9.8
They
entered upon the active duties of their office on the very day of their
election, for so had the senate decreed, and after disposing of the business
connected with their accession to office, they proceeded at once to introduce
the subject of the capitulation of Caudium. Publilius, who was the presiding
consul, called upon Spurius Postumius to speak. He rose in his place with
just the same expression that he had worn when passing under the yoke, and
began: "Consuls, I am quite aware that I have been called upon to speak
first, not because I am foremost in honour, but because I am foremost in
disgrace and hold the position not of a senator but of a man on his trial who
has to meet the charge not only of an unsuccessful war but also of an
ignominious peace. Since, however, you have not introduced the question of
our guilt or punishment, I shall not enter upon a defence which in the
presence of men not unacquainted with the mutability of human fortunes
would not be a very difficult one to undertake. I will state in a few words
what I think about the question before us, and you will be able to judge from
what I say whether it was myself or your legions that I spared when I
pledged myself to the convention, however shameful or however necessary it
was.
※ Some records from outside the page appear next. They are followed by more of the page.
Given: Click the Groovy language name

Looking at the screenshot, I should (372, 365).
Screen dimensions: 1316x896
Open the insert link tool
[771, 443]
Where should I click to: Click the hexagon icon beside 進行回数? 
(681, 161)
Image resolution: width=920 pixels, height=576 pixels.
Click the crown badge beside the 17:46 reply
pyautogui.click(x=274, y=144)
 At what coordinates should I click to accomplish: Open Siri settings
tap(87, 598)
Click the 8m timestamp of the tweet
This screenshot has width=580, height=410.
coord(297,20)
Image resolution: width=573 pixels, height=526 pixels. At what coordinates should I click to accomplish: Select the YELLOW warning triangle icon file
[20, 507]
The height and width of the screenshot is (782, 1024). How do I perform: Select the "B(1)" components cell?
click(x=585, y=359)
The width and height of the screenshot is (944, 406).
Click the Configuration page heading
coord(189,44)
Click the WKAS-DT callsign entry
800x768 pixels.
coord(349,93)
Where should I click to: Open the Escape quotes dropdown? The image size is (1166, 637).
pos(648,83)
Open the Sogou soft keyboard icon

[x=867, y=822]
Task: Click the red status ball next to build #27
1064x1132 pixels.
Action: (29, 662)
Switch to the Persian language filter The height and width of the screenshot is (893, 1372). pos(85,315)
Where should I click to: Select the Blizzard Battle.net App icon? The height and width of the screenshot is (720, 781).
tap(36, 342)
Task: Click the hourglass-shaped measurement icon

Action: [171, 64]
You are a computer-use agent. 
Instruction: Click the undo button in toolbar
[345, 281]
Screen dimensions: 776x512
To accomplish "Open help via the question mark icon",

This convention, however, was not made by the order of the Roman
people, and therefore the Roman people are not bound by it, nor is anything
due to the Samnites under its terms beyond our own persons. Let us be
surrendered by the fetials, stripped and bound; let us release the people from
their religious obligations if we have involved them in any, so that without
infringing any law human or divine we may resume a war which will be
justified by the law of nations and sanctioned by the gods. I advise, that in
the meantime the consuls enrol and equip an army and lead it forth to war,
but that they do not cross the hostile frontier until all our obligations under
the terms of surrender have been discharged. And you, immortal gods, I pray
and beseech, that as it was not your will that the consuls Sp. Postumius and
T. Veturius should wage a successful war against the Samnites, you may at
least deem it enough to have witnessed us sent under the yoke and
compelled to submit to a shameful convention, enough to witness us
surrendered, naked and in chains, to the enemy, taking upon our heads the
whole weight of his anger and vengeance! May it be in accordance with your
will that the legions of Rome under fresh consuls should wage war against
the Samnites in the same way in which all wars were waged before we were
consuls!" When he finished speaking, such admiration and pity were felt for
him that they could hardly think that it was the same Sp. Postumius who had
concluded such a disgraceful peace. They viewed with the utmost sadness
the prospect of such a man suffering at the hands of the enemy such terrible
punishment as he was sure to meet with, enraged as they would be at the
rupture of the peace. The whole House expressed in terms of the highest
praise their approval of his proposal. They were beginning to vote on the
question when two of the tribunes of the plebs, L. Livius and Q. Maelius,
entered a protest which they afterwards withdrew. They argued that the
people as a whole would not be discharged from their religious obligation by
this surrender unless the Samnites were placed in the same position of
advantage which they held at Caudium. Further, they said they did not
deserve any punishment for having saved the Roman army by undertaking to
procure peace, and they urged as a final reason that as they, the tribunes,
were sacrosanct and their persons inviolable they could not be surrendered
to the enemy or exposed to any violence.